The program covers death and injuries resulting from specific events, including extreme weather, certain disease outbreaks, predation by federally protected species, and drought-related conditions like anthrax. Species covered include commercially raised cows, pigs, sheep, goats, and birds.
In 2017, Congress removed annual payment caps. As long as a producer’s average adjusted income remains below $900,000, they can collect unlimited compensation for eligible losses. This means farmers can claim federal aid year after year with no requirement to show they adapted to past events.
Payment Distributions And Trends
To examine how producers are using the LIP, and whether certain producers were relying on it, the author analyzed publicly available USDA data. Payment trends from October 2009 to March 2024 were reviewed and grouped into three time blocks (2009 to 2013, 2014 to 2018, and 2019 to 2023) to observe any changes in distribution. Payments were also mapped by state and county to identify areas that use the program the most.
Results show a geographic concentration of payments, with a small number of states accounting for the majority of issued funds.
According to USDA data presented in the research, South Dakota received the highest LIP payments ($119.7 million), followed by Nebraska ($50.4 million), North Dakota ($49.1 million), Texas ($42.4 million), and Kentucky ($40.5 million). Meade County, South Dakota, stands out as the top recipient nationwide, collecting over $14 million.
Repeat payments in several counties were also identified. Producers in 11 counties received LIP compensation for 15 consecutive years. An additional 25 counties received payments in 14 out of 15 years, and 38 counties in 13 out of 15 years.
These findings suggest the LIP increasingly functions less as emergency assistance for rare catastrophes and more as a predictable fallback subsidy, particularly in weather-prone regions such as the Great Plains.
Limitations
While the paper presents clear patterns in payment distributions, the author acknowledges data restrictions that limit any definite conclusions about causal links between the program’s design and producer behavior.
Because most USDA recipient names are redacted (over 93% are listed as “individual recipient”), it wasn’t possible to evaluate whether specific farms were taking steps to reduce future losses after receiving assistance. Additionally, the USDA combines all eligible causes of animal death, making it difficult to assess weather-related losses on their own.

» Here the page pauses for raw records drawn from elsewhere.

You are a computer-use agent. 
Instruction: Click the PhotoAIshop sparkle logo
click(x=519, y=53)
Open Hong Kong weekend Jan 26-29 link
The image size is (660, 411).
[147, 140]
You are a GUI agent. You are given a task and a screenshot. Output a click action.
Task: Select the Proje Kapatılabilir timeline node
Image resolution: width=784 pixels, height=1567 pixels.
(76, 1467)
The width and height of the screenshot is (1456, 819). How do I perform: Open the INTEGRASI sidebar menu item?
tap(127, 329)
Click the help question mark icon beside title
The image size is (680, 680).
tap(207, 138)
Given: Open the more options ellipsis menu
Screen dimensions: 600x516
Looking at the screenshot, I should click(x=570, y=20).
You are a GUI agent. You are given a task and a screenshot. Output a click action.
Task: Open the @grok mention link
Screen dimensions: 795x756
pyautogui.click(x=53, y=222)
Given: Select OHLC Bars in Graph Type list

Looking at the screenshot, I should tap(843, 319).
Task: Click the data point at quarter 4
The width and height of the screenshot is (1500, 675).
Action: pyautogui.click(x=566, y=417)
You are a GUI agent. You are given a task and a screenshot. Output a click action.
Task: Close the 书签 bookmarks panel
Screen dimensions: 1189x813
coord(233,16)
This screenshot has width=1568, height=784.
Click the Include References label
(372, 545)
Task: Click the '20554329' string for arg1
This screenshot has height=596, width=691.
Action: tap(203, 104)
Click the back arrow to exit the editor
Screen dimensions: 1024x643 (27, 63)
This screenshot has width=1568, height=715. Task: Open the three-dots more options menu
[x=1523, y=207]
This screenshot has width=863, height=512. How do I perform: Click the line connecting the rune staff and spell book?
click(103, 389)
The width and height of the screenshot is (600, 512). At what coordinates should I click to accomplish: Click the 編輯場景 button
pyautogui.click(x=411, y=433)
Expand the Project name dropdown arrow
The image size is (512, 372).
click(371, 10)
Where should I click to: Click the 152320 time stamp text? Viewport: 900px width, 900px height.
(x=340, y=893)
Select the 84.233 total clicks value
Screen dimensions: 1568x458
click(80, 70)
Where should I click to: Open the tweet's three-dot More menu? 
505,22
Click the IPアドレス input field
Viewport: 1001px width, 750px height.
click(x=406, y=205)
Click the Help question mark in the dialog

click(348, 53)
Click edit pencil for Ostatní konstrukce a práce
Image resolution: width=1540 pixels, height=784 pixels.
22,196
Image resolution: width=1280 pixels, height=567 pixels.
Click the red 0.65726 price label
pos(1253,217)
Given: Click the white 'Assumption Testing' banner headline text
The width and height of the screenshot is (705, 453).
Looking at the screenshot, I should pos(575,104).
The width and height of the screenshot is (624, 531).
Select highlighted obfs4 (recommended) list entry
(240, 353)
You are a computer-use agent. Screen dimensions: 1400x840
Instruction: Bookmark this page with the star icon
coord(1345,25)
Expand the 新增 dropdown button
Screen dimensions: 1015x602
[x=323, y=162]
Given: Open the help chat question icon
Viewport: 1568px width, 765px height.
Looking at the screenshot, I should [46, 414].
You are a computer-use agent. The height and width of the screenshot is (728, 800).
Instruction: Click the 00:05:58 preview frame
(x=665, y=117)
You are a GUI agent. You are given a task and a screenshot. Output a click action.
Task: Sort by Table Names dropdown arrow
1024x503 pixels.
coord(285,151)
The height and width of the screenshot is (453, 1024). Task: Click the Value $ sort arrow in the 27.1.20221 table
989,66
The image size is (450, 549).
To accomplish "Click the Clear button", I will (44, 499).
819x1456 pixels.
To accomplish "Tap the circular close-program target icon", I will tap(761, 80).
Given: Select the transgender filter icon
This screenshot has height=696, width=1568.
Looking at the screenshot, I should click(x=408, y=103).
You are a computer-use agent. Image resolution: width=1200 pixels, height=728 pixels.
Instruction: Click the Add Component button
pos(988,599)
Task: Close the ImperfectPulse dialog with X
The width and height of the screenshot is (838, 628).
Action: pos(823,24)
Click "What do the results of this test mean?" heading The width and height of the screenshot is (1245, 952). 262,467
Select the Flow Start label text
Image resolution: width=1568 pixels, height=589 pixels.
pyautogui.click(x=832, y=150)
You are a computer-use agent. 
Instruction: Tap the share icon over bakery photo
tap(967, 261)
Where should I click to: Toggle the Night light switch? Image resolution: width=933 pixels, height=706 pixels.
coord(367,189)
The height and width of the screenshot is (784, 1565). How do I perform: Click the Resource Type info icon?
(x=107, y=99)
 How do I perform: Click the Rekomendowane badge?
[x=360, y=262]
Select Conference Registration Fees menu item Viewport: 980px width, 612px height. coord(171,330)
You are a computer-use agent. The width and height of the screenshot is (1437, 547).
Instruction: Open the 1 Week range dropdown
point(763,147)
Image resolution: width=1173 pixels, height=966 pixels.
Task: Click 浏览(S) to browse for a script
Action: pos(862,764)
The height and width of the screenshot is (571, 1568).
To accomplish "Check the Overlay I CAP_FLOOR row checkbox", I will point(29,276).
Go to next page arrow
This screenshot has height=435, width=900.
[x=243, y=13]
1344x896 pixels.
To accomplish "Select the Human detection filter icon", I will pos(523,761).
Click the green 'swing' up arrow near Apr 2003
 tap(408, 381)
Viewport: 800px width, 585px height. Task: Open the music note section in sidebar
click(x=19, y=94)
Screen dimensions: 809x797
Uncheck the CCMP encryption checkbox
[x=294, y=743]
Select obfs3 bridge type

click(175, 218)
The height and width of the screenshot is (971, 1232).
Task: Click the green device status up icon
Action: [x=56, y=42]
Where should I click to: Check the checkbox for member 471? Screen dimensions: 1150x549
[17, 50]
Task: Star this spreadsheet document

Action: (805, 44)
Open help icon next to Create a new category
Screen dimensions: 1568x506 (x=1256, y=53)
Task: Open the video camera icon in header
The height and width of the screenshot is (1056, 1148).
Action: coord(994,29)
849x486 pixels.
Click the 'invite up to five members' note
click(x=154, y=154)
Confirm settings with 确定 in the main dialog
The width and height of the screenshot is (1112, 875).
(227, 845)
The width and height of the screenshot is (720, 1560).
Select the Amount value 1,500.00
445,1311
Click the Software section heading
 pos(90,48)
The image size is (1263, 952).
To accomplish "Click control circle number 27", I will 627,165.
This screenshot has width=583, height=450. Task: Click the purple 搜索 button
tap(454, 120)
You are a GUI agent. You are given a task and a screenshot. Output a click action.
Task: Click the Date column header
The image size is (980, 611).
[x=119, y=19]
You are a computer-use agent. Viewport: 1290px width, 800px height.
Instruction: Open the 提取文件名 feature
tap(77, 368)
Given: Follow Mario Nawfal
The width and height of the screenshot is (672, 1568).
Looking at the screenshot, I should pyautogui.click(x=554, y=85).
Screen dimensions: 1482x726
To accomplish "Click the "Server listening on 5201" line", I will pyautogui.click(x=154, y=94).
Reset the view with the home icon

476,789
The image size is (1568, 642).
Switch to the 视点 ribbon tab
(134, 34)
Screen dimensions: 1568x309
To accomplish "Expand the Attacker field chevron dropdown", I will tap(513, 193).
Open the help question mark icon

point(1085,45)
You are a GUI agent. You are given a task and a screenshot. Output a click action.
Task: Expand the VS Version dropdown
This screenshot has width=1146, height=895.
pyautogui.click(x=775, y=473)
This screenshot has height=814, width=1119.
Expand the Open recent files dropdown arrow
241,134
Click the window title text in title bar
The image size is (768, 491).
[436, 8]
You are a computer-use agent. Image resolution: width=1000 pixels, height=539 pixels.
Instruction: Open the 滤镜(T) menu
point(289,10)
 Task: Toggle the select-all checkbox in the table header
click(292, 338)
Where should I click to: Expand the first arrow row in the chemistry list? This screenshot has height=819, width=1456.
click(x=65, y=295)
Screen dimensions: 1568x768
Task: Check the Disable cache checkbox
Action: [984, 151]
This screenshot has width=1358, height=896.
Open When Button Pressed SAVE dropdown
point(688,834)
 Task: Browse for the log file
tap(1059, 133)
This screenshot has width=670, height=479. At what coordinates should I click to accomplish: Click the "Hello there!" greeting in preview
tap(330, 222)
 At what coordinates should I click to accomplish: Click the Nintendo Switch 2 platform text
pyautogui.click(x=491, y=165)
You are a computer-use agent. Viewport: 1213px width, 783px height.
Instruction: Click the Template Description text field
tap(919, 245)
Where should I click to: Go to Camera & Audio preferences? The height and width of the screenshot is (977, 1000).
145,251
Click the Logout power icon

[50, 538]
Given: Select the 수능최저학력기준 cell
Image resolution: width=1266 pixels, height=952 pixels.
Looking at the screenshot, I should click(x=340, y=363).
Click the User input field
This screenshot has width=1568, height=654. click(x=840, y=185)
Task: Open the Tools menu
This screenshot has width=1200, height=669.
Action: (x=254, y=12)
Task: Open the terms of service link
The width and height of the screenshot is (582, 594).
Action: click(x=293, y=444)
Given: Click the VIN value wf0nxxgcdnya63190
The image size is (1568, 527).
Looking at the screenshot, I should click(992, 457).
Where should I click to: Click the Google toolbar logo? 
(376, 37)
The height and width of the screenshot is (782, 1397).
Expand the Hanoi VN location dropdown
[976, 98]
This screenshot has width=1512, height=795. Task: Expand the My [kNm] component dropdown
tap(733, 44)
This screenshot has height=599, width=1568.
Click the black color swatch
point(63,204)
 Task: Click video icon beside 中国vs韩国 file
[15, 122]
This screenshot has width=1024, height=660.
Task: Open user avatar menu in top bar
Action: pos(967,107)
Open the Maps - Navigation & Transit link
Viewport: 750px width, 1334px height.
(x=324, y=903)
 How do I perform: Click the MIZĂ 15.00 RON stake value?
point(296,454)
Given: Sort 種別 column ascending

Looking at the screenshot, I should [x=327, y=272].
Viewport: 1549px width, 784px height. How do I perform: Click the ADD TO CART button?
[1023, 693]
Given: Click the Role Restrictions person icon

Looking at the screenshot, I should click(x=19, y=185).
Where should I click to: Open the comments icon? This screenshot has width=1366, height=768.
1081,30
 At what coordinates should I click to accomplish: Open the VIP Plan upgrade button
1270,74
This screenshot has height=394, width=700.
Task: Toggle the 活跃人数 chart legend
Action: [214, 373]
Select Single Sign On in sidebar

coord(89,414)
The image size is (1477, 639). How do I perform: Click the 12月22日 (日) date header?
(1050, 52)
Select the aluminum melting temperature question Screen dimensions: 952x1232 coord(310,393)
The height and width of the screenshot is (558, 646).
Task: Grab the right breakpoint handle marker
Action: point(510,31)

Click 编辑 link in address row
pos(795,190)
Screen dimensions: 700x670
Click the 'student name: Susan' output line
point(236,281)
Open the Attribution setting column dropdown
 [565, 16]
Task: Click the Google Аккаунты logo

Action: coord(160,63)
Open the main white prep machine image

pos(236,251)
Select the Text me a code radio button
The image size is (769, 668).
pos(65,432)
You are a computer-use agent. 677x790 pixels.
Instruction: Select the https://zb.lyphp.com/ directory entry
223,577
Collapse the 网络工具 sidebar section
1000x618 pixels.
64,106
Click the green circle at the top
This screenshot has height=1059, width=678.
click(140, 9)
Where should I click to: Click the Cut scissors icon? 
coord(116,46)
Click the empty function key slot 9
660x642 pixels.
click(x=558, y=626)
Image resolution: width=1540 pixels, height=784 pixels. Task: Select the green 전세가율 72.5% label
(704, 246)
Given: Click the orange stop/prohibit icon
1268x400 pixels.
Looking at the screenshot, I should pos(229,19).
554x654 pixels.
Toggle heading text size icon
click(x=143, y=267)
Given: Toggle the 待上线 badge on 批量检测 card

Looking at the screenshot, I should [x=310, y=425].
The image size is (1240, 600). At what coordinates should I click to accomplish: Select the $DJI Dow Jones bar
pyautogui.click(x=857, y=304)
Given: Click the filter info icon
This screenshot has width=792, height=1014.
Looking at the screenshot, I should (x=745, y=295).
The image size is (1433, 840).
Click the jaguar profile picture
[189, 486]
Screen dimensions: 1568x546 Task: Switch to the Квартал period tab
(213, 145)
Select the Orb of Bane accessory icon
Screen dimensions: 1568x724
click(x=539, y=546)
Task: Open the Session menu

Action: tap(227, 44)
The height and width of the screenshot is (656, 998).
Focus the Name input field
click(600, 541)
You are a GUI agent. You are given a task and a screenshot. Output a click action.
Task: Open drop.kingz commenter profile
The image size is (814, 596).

Nevertheless, the concentration of payments and frequency of repeat claims indicate systemic reliance on the LIP, which provokes questions about its effective use of public funds in promoting farm resilience.
Conclusions
To better protect animals and promote long-term sustainability in agriculture, the LIP must evolve from reactive compensation to proactive preparation.
Since emergency planning is already recognized as best practice by industry leaders and federal agencies, the author recommends the following reforms to align the program with modern ethics of animal care and climate readiness:
- Require producers to submit a disaster mitigation plan when applying for aid;
- Offer financial incentives for proactive measures such as storm shelters and emergency feed;
- Improve payment transparency to enable public oversight;
- Partner with certification programs to standardize emergency preparedness requirements; and
- Implement a “strike” policy requiring emergency planning after a producer has received aid for a disaster event.
These changes aren’t intended to penalize producers acting in good faith, but to ensure that federal relief supports responsible, forward-looking farm management.